How tightly you can coil coax cable depends on the cable. There are several different 'sizes' of coax, some are 'stiffer' than others. That 12 inch coil thingy is only a rough 'average' size of the coiled up cable, that can certainly be too tight for some cables, and very 'loose' for others. For the usual type of coax that people normally use, it's a fairly nice average size of coil. If you really have to force a cable into a particular sized coil, then it's probably too tight.
With coaxial cable, the inside is very different from the outside, electrically. Like a pipe. You can run a pipe of pure water through really nasty water and the stuff inside that pipe stays pure, right? Same thing with electrical signals and coax cable. Also like a pipe, things can travel on the outside of it and get into what that pipe carries and contaminate it where there's an 'opening', or at the ends of the pipe. The 'trick' is to not furnish the electrical thingys on the outside of that coax an opening to get into what that coax is carrying, keep it 'sealed'. Sealing things electrically is very different than sealing things mechanically.
RF signals are alternating current, AC, not direct current, DC. So there are some electrical characteristics that play a part in that "keeping the insides of that pipe" clean. Inductance, coils, are one way of doing that. A coil, or inductance, impedes, or slows, or stops, AC. So, if you wind a coax cable into a coil you produce some inductance on the "OUTSIDE" of that coax. That inductance slows or stops electrical signals from flowing on the 'outside' of that cable. Which is good, and the whole idea of an RF 'choke'! It chokes off that stuff on the outside of the cable. It has no affect on what's inside that cable unless that coil distorts the cable which changes it's impedance which means you wound the @#$ thing too tight (you can bend a pipe too much and it splits, right?).

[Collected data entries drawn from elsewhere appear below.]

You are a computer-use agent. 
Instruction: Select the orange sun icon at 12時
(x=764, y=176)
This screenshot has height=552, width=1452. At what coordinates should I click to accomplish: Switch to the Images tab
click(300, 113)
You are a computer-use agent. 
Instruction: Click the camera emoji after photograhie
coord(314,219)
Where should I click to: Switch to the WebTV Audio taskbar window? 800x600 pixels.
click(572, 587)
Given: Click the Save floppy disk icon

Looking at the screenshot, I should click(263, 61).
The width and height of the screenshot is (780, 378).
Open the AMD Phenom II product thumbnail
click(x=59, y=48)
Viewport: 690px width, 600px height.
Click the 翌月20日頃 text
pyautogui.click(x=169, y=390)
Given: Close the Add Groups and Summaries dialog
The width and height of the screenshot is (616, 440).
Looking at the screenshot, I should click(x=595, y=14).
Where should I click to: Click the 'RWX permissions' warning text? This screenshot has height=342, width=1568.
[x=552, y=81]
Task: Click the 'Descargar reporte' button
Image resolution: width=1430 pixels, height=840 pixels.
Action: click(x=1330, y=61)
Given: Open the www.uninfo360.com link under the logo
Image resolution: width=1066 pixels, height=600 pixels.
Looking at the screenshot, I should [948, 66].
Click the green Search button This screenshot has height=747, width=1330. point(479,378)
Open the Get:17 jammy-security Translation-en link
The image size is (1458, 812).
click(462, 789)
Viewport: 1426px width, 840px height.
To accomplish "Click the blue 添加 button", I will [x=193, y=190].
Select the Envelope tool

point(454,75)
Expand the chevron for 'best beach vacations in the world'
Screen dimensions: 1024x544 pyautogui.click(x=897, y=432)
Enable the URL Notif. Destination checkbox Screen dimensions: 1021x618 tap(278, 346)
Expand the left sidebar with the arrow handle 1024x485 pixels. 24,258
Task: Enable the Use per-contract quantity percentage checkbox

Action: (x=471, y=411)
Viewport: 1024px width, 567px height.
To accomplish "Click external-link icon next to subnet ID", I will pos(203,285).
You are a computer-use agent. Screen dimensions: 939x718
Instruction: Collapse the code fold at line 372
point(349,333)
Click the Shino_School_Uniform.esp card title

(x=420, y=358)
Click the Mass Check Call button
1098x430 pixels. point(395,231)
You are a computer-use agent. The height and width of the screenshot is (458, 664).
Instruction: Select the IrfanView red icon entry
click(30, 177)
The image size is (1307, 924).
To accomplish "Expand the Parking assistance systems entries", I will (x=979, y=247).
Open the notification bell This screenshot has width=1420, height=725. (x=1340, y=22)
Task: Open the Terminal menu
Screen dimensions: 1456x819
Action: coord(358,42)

That's a very 'rough' explanation, not very scientific or exact, so take it as such. To complicate things jsut a bit, the outside of coax cable can be used to conduct things/signals that you do not want to mix with what's inside that cable and you have to keep those two kinds of signals separated. It's done quite often. The 'trick' with that is to keep them separated by using other electrical characteristics.